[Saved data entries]
--- START ---
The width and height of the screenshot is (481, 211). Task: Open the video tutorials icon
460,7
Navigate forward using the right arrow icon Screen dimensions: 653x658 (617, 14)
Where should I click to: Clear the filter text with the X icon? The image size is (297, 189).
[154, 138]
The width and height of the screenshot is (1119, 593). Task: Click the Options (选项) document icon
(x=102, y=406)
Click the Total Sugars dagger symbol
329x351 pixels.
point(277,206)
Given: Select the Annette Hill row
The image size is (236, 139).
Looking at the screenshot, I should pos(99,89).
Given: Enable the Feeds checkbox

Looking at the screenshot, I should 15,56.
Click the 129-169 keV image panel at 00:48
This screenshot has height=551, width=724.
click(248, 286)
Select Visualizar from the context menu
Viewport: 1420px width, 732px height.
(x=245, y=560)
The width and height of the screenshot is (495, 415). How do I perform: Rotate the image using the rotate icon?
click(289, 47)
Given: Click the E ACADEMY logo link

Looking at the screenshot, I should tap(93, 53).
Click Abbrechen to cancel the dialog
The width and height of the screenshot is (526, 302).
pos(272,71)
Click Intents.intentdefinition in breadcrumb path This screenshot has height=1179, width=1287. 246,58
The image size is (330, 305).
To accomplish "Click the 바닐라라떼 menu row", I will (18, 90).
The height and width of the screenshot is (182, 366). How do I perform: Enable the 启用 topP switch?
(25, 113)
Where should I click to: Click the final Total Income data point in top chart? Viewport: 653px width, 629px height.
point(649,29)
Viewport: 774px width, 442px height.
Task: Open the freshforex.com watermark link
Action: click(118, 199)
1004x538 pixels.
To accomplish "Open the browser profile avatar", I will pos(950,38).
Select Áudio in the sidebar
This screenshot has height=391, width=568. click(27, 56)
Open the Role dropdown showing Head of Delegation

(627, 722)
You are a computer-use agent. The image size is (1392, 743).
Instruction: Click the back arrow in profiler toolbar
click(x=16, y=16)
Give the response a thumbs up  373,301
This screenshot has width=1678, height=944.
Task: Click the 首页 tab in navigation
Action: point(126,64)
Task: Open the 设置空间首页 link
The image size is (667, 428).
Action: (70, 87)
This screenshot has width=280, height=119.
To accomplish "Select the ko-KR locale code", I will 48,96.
--- END ---
◆ WHAT THIS TASK INVOLVES
Your task is to quote the lines above, beginning with the first and ending with the one that holds "You are a computer-use".

◆ RESULT FOR THIS TASK
The width and height of the screenshot is (481, 211). Task: Open the video tutorials icon
460,7
Navigate forward using the right arrow icon Screen dimensions: 653x658 (617, 14)
Where should I click to: Clear the filter text with the X icon? The image size is (297, 189).
[154, 138]
The width and height of the screenshot is (1119, 593). Task: Click the Options (选项) document icon
(x=102, y=406)
Click the Total Sugars dagger symbol
329x351 pixels.
point(277,206)
Given: Select the Annette Hill row
The image size is (236, 139).
Looking at the screenshot, I should pos(99,89).
Given: Enable the Feeds checkbox

Looking at the screenshot, I should 15,56.
Click the 129-169 keV image panel at 00:48
This screenshot has height=551, width=724.
click(248, 286)
Select Visualizar from the context menu
Viewport: 1420px width, 732px height.
(x=245, y=560)
The width and height of the screenshot is (495, 415). How do I perform: Rotate the image using the rotate icon?
click(289, 47)
Given: Click the E ACADEMY logo link

Looking at the screenshot, I should tap(93, 53).
Click Abbrechen to cancel the dialog
The width and height of the screenshot is (526, 302).
pos(272,71)
Click Intents.intentdefinition in breadcrumb path This screenshot has height=1179, width=1287. 246,58
The image size is (330, 305).
To accomplish "Click the 바닐라라떼 menu row", I will (18, 90).
The height and width of the screenshot is (182, 366). How do I perform: Enable the 启用 topP switch?
(25, 113)
Where should I click to: Click the final Total Income data point in top chart? Viewport: 653px width, 629px height.
point(649,29)
Viewport: 774px width, 442px height.
Task: Open the freshforex.com watermark link
Action: click(118, 199)
1004x538 pixels.
To accomplish "Open the browser profile avatar", I will pos(950,38).
Select Áudio in the sidebar
This screenshot has height=391, width=568. click(27, 56)
Open the Role dropdown showing Head of Delegation

(627, 722)
You are a computer-use agent. The image size is (1392, 743).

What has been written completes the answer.